[Data records]
# # # # #

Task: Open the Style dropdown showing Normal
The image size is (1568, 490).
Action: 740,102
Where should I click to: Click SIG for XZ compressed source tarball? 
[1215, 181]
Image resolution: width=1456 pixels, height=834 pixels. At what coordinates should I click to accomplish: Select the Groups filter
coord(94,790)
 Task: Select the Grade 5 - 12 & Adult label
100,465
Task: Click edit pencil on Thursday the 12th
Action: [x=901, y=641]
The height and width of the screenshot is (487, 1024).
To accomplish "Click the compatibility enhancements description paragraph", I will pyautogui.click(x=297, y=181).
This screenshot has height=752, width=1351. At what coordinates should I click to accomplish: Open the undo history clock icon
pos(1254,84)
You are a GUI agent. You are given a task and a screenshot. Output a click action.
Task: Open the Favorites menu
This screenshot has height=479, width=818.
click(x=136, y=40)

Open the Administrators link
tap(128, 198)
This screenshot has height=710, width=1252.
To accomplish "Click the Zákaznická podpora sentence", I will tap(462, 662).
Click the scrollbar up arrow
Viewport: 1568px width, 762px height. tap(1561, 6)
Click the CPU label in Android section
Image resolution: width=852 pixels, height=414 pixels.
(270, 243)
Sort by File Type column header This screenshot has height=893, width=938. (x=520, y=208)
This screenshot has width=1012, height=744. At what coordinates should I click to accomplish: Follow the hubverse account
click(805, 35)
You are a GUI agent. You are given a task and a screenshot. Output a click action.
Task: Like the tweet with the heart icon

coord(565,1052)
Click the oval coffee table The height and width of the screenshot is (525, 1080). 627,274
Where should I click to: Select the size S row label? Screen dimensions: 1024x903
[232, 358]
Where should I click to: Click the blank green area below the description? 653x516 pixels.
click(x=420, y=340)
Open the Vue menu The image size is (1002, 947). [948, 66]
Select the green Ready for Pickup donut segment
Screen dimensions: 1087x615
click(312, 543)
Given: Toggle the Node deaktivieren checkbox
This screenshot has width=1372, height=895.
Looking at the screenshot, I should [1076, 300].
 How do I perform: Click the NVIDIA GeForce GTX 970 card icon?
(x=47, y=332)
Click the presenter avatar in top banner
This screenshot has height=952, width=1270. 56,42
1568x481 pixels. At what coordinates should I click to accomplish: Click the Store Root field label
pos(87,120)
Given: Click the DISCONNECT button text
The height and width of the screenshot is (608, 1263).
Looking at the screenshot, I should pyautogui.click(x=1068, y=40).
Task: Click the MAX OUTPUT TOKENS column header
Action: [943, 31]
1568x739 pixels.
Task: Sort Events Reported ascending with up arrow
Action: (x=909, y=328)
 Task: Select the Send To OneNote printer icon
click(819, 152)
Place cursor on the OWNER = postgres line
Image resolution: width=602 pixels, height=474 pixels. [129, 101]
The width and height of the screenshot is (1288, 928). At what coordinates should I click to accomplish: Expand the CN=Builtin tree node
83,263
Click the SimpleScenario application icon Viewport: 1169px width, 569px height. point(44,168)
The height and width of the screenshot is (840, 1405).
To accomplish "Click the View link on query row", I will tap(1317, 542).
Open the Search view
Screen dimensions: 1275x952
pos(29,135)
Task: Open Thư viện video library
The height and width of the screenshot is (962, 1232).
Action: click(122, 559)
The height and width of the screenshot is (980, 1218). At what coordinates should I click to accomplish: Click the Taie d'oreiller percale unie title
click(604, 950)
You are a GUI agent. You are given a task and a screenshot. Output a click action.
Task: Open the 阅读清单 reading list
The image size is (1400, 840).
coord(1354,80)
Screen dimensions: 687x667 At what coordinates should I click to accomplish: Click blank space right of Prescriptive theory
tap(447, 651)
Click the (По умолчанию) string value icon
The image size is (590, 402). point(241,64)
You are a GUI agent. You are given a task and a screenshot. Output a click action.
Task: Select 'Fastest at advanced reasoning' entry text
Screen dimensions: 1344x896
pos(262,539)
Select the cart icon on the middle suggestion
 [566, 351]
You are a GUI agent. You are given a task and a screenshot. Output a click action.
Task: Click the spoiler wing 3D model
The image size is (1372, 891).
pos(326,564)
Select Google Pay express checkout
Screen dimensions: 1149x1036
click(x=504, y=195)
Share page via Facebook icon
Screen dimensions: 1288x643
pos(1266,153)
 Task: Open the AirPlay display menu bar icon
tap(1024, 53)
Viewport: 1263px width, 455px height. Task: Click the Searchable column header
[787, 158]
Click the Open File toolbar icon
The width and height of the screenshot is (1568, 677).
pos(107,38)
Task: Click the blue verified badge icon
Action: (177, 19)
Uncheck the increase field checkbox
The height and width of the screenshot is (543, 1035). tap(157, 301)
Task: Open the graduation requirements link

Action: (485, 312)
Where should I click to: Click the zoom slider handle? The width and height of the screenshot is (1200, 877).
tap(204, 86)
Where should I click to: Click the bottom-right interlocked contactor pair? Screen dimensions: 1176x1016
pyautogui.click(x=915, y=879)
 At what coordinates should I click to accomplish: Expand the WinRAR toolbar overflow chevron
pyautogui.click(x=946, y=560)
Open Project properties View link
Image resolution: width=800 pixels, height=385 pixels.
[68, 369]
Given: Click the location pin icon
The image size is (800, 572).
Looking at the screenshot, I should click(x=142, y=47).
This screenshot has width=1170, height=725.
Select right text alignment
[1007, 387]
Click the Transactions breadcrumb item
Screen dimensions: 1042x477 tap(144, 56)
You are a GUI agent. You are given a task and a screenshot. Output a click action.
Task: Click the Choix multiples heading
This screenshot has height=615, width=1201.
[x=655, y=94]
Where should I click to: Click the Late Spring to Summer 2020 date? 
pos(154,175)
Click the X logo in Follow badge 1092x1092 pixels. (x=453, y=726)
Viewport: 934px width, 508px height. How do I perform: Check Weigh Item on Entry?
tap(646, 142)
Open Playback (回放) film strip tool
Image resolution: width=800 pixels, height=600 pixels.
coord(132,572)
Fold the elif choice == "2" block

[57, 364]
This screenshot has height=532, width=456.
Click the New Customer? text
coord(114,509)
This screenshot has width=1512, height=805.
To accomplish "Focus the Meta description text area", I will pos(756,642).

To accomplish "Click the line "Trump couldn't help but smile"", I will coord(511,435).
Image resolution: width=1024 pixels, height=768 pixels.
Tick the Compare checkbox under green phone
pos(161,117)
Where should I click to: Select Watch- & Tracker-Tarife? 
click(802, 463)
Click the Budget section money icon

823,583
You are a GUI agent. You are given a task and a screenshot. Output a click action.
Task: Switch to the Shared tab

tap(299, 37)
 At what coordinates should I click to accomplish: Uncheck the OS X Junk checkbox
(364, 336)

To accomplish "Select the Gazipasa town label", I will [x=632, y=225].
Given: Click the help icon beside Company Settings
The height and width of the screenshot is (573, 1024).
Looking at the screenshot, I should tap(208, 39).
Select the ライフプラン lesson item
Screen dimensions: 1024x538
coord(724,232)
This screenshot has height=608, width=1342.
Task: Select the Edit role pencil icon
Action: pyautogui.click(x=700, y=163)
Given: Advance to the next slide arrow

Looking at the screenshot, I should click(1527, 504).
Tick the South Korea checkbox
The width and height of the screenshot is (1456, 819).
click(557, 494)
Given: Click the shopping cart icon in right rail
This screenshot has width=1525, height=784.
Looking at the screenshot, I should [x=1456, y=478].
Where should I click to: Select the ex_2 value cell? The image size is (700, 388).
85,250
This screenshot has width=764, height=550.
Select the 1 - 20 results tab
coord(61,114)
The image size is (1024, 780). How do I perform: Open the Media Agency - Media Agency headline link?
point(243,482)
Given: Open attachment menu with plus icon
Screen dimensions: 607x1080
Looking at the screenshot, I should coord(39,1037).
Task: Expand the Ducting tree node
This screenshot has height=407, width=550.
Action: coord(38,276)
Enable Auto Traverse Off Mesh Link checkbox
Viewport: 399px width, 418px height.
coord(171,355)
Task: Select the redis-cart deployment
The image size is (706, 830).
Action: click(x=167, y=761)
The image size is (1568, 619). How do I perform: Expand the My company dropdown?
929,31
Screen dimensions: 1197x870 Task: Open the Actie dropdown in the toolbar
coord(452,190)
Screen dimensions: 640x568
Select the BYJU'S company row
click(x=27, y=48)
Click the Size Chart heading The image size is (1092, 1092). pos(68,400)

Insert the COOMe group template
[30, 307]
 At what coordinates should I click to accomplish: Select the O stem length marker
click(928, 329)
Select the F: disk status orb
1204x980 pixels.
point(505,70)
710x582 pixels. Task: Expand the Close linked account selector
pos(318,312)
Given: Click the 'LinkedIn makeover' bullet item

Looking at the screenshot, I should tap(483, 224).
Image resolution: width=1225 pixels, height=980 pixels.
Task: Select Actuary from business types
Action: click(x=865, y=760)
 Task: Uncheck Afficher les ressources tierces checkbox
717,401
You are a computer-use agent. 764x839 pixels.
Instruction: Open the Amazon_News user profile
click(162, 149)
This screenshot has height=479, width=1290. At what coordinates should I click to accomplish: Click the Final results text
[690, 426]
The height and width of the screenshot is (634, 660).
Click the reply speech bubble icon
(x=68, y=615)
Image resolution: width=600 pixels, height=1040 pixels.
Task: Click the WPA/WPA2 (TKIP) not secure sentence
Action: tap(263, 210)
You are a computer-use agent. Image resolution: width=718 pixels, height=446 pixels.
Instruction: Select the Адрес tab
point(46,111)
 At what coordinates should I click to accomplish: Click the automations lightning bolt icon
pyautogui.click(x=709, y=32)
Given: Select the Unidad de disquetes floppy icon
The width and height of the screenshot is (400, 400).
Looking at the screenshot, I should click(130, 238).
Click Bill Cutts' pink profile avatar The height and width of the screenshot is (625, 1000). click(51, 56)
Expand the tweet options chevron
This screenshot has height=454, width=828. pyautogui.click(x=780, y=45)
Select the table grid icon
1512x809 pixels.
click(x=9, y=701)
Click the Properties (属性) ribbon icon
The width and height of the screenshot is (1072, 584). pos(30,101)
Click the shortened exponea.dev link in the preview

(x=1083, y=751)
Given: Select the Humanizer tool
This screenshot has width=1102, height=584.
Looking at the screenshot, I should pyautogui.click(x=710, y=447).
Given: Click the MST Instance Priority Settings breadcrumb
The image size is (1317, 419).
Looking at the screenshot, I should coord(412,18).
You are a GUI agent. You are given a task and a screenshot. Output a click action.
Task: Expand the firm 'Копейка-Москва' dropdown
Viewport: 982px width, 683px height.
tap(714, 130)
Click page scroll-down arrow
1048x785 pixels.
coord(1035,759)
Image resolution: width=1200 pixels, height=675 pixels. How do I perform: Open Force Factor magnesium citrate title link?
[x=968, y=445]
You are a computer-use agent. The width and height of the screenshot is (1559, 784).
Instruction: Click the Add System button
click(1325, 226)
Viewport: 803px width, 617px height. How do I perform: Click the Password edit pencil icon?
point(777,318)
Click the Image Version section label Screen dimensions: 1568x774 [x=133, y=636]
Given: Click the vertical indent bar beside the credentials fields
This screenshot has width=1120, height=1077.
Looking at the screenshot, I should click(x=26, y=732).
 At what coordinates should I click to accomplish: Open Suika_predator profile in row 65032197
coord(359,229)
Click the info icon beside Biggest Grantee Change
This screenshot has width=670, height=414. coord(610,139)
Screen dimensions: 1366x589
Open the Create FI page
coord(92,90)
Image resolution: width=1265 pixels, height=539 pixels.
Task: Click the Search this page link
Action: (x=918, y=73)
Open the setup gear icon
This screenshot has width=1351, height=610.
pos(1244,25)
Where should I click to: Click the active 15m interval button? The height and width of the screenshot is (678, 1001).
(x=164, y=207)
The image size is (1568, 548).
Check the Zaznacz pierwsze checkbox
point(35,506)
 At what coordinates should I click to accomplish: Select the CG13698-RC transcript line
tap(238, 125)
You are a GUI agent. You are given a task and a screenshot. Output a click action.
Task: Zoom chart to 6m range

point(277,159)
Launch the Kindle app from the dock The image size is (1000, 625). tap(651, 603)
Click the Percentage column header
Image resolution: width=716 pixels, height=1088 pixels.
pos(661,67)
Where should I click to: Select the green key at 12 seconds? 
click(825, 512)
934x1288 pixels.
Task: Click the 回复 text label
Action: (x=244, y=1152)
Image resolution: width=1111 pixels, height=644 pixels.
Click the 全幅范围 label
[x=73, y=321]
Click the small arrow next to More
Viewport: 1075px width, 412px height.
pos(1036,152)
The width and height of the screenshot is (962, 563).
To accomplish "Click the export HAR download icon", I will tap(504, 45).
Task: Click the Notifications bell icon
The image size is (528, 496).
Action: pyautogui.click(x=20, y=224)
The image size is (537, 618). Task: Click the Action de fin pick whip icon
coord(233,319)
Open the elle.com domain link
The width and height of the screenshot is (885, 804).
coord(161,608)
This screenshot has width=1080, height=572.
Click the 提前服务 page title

# # # # #

[Aim of the task] Take the lines above from the one containing "Screen dimensions: 1024x538" to the one containing "Given: Click the shopping" and retype them exactly, both ends included, with nothing added.

[Written reply]
Screen dimensions: 1024x538
coord(724,232)
This screenshot has height=608, width=1342.
Task: Select the Edit role pencil icon
Action: pyautogui.click(x=700, y=163)
Given: Advance to the next slide arrow

Looking at the screenshot, I should click(1527, 504).
Tick the South Korea checkbox
The width and height of the screenshot is (1456, 819).
click(557, 494)
Given: Click the shopping cart icon in right rail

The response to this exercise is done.